● WHAT IS NEEDED
Reproduce each record below exactly as written.

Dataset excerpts
···

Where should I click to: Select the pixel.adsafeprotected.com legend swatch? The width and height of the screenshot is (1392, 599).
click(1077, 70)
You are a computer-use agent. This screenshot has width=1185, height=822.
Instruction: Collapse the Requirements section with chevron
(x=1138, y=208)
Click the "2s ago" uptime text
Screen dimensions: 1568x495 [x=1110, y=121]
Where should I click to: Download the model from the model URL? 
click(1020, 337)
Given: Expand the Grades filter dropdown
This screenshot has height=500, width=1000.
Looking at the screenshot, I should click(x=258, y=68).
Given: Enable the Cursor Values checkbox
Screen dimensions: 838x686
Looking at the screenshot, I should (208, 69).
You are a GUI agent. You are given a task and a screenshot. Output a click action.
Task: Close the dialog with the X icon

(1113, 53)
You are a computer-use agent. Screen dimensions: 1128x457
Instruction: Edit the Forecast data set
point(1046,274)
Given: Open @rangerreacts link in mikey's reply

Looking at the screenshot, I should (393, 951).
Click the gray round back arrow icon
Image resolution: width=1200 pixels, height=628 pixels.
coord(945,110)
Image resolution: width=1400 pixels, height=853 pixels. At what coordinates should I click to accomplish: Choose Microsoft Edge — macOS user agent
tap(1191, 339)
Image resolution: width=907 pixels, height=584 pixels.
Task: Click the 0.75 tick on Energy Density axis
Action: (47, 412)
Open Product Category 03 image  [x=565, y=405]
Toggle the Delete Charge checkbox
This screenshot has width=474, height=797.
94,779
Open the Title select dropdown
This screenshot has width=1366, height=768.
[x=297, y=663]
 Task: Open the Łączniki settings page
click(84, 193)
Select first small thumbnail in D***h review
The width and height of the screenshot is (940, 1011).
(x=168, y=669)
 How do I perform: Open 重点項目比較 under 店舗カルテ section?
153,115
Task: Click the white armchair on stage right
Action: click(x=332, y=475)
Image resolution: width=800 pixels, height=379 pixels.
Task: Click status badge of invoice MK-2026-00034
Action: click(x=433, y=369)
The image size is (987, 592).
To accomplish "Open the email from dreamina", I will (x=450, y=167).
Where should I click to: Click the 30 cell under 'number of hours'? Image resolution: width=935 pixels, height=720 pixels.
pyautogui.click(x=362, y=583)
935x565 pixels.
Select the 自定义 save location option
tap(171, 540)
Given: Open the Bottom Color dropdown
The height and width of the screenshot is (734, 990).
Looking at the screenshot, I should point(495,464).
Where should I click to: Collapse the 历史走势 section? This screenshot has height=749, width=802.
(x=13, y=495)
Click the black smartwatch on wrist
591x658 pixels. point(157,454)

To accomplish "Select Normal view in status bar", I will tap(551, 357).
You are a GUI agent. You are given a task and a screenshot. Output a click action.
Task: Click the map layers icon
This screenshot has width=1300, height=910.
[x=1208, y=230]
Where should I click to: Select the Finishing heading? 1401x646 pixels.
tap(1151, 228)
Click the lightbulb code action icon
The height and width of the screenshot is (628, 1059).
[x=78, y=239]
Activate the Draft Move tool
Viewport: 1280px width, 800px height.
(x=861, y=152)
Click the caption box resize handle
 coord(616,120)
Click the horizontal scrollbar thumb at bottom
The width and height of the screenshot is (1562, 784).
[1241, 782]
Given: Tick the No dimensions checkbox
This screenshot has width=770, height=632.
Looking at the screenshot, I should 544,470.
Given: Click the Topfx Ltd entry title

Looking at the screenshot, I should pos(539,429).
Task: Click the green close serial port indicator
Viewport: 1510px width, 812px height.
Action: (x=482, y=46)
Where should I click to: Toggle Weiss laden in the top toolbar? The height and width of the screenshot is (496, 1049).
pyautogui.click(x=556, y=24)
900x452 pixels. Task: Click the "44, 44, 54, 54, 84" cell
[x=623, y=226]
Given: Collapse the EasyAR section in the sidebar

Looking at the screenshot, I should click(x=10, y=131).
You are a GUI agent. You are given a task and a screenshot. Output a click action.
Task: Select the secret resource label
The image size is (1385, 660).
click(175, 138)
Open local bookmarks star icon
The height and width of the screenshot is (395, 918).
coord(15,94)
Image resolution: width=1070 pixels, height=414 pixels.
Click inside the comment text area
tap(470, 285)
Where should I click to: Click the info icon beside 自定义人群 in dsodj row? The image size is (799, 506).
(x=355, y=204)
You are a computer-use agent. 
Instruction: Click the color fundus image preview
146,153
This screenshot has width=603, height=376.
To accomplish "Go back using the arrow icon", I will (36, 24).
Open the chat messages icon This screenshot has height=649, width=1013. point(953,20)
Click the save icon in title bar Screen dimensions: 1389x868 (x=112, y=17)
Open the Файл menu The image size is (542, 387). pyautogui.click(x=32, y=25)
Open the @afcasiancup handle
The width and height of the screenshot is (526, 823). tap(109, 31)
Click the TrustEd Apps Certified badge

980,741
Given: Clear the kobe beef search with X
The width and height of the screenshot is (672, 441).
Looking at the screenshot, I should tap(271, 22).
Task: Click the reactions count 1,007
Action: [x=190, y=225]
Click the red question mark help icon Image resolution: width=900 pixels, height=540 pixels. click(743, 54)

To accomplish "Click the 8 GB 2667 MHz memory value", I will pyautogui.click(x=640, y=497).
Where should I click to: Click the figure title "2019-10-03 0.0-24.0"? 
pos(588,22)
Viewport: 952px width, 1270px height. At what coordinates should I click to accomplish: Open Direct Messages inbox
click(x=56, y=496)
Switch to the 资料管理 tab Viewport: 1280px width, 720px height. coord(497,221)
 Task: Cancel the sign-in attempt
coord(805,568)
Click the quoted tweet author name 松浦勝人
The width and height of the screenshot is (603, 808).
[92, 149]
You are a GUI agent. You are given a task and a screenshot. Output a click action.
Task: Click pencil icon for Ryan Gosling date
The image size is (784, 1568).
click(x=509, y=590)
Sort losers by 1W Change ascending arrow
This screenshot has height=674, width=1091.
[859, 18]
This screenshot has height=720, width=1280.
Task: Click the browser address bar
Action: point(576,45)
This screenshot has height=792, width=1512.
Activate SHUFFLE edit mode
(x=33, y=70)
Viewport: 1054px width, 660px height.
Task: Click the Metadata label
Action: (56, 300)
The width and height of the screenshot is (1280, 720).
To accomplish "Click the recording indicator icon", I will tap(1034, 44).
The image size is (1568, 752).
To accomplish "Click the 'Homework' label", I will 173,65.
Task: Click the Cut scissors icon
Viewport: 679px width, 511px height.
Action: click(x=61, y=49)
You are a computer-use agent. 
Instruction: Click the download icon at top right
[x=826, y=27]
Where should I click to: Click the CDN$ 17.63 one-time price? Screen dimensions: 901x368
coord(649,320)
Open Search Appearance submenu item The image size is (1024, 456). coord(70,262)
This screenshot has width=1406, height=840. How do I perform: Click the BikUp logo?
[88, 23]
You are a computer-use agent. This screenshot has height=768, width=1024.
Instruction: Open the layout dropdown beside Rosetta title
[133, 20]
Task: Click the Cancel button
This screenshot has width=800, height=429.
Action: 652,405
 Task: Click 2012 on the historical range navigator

···

● EXPECTED ANSWER
Where should I click to: Select the pixel.adsafeprotected.com legend swatch? The width and height of the screenshot is (1392, 599).
click(1077, 70)
You are a computer-use agent. This screenshot has width=1185, height=822.
Instruction: Collapse the Requirements section with chevron
(x=1138, y=208)
Click the "2s ago" uptime text
Screen dimensions: 1568x495 [x=1110, y=121]
Where should I click to: Download the model from the model URL? 
click(1020, 337)
Given: Expand the Grades filter dropdown
This screenshot has height=500, width=1000.
Looking at the screenshot, I should click(x=258, y=68).
Given: Enable the Cursor Values checkbox
Screen dimensions: 838x686
Looking at the screenshot, I should (208, 69).
You are a GUI agent. You are given a task and a screenshot. Output a click action.
Task: Close the dialog with the X icon

(1113, 53)
You are a computer-use agent. Screen dimensions: 1128x457
Instruction: Edit the Forecast data set
point(1046,274)
Given: Open @rangerreacts link in mikey's reply

Looking at the screenshot, I should (393, 951).
Click the gray round back arrow icon
Image resolution: width=1200 pixels, height=628 pixels.
coord(945,110)
Image resolution: width=1400 pixels, height=853 pixels. At what coordinates should I click to accomplish: Choose Microsoft Edge — macOS user agent
tap(1191, 339)
Image resolution: width=907 pixels, height=584 pixels.
Task: Click the 0.75 tick on Energy Density axis
Action: (47, 412)
Open Product Category 03 image  [x=565, y=405]
Toggle the Delete Charge checkbox
This screenshot has width=474, height=797.
94,779
Open the Title select dropdown
This screenshot has width=1366, height=768.
[x=297, y=663]
 Task: Open the Łączniki settings page
click(84, 193)
Select first small thumbnail in D***h review
The width and height of the screenshot is (940, 1011).
(x=168, y=669)
 How do I perform: Open 重点項目比較 under 店舗カルテ section?
153,115
Task: Click the white armchair on stage right
Action: click(x=332, y=475)
Image resolution: width=800 pixels, height=379 pixels.
Task: Click status badge of invoice MK-2026-00034
Action: click(x=433, y=369)
The image size is (987, 592).
To accomplish "Open the email from dreamina", I will (x=450, y=167).
Where should I click to: Click the 30 cell under 'number of hours'? Image resolution: width=935 pixels, height=720 pixels.
pyautogui.click(x=362, y=583)
935x565 pixels.
Select the 自定义 save location option
tap(171, 540)
Given: Open the Bottom Color dropdown
The height and width of the screenshot is (734, 990).
Looking at the screenshot, I should point(495,464).
Where should I click to: Collapse the 历史走势 section? This screenshot has height=749, width=802.
(x=13, y=495)
Click the black smartwatch on wrist
591x658 pixels. point(157,454)

To accomplish "Select Normal view in status bar", I will tap(551, 357).
You are a GUI agent. You are given a task and a screenshot. Output a click action.
Task: Click the map layers icon
This screenshot has width=1300, height=910.
[x=1208, y=230]
Where should I click to: Select the Finishing heading? 1401x646 pixels.
tap(1151, 228)
Click the lightbulb code action icon
The height and width of the screenshot is (628, 1059).
[x=78, y=239]
Activate the Draft Move tool
Viewport: 1280px width, 800px height.
(x=861, y=152)
Click the caption box resize handle
 coord(616,120)
Click the horizontal scrollbar thumb at bottom
The width and height of the screenshot is (1562, 784).
[1241, 782]
Given: Tick the No dimensions checkbox
This screenshot has width=770, height=632.
Looking at the screenshot, I should 544,470.
Given: Click the Topfx Ltd entry title

Looking at the screenshot, I should pos(539,429).
Task: Click the green close serial port indicator
Viewport: 1510px width, 812px height.
Action: (x=482, y=46)
Where should I click to: Toggle Weiss laden in the top toolbar? The height and width of the screenshot is (496, 1049).
pyautogui.click(x=556, y=24)
900x452 pixels. Task: Click the "44, 44, 54, 54, 84" cell
[x=623, y=226]
Given: Collapse the EasyAR section in the sidebar

Looking at the screenshot, I should click(x=10, y=131).
You are a GUI agent. You are given a task and a screenshot. Output a click action.
Task: Select the secret resource label
The image size is (1385, 660).
click(175, 138)
Open local bookmarks star icon
The height and width of the screenshot is (395, 918).
coord(15,94)
Image resolution: width=1070 pixels, height=414 pixels.
Click inside the comment text area
tap(470, 285)
Where should I click to: Click the info icon beside 自定义人群 in dsodj row? The image size is (799, 506).
(x=355, y=204)
You are a computer-use agent. 
Instruction: Click the color fundus image preview
146,153
This screenshot has width=603, height=376.
To accomplish "Go back using the arrow icon", I will (36, 24).
Open the chat messages icon This screenshot has height=649, width=1013. point(953,20)
Click the save icon in title bar Screen dimensions: 1389x868 (x=112, y=17)
Open the Файл menu The image size is (542, 387). pyautogui.click(x=32, y=25)
Open the @afcasiancup handle
The width and height of the screenshot is (526, 823). tap(109, 31)
Click the TrustEd Apps Certified badge

980,741
Given: Clear the kobe beef search with X
The width and height of the screenshot is (672, 441).
Looking at the screenshot, I should tap(271, 22).
Task: Click the reactions count 1,007
Action: [x=190, y=225]
Click the red question mark help icon Image resolution: width=900 pixels, height=540 pixels. click(743, 54)

To accomplish "Click the 8 GB 2667 MHz memory value", I will pyautogui.click(x=640, y=497).
Where should I click to: Click the figure title "2019-10-03 0.0-24.0"? 
pos(588,22)
Viewport: 952px width, 1270px height. At what coordinates should I click to accomplish: Open Direct Messages inbox
click(x=56, y=496)
Switch to the 资料管理 tab Viewport: 1280px width, 720px height. coord(497,221)
 Task: Cancel the sign-in attempt
coord(805,568)
Click the quoted tweet author name 松浦勝人
The width and height of the screenshot is (603, 808).
[92, 149]
You are a GUI agent. You are given a task and a screenshot. Output a click action.
Task: Click pencil icon for Ryan Gosling date
The image size is (784, 1568).
click(x=509, y=590)
Sort losers by 1W Change ascending arrow
This screenshot has height=674, width=1091.
[859, 18]
This screenshot has height=720, width=1280.
Task: Click the browser address bar
Action: point(576,45)
This screenshot has height=792, width=1512.
Activate SHUFFLE edit mode
(x=33, y=70)
Viewport: 1054px width, 660px height.
Task: Click the Metadata label
Action: (56, 300)
The width and height of the screenshot is (1280, 720).
To accomplish "Click the recording indicator icon", I will tap(1034, 44).
The image size is (1568, 752).
To accomplish "Click the 'Homework' label", I will 173,65.
Task: Click the Cut scissors icon
Viewport: 679px width, 511px height.
Action: click(x=61, y=49)
You are a computer-use agent. 
Instruction: Click the download icon at top right
[x=826, y=27]
Where should I click to: Click the CDN$ 17.63 one-time price? Screen dimensions: 901x368
coord(649,320)
Open Search Appearance submenu item The image size is (1024, 456). coord(70,262)
This screenshot has width=1406, height=840. How do I perform: Click the BikUp logo?
[88, 23]
You are a computer-use agent. This screenshot has height=768, width=1024.
Instruction: Open the layout dropdown beside Rosetta title
[133, 20]
Task: Click the Cancel button
This screenshot has width=800, height=429.
Action: 652,405
 Task: Click 2012 on the historical range navigator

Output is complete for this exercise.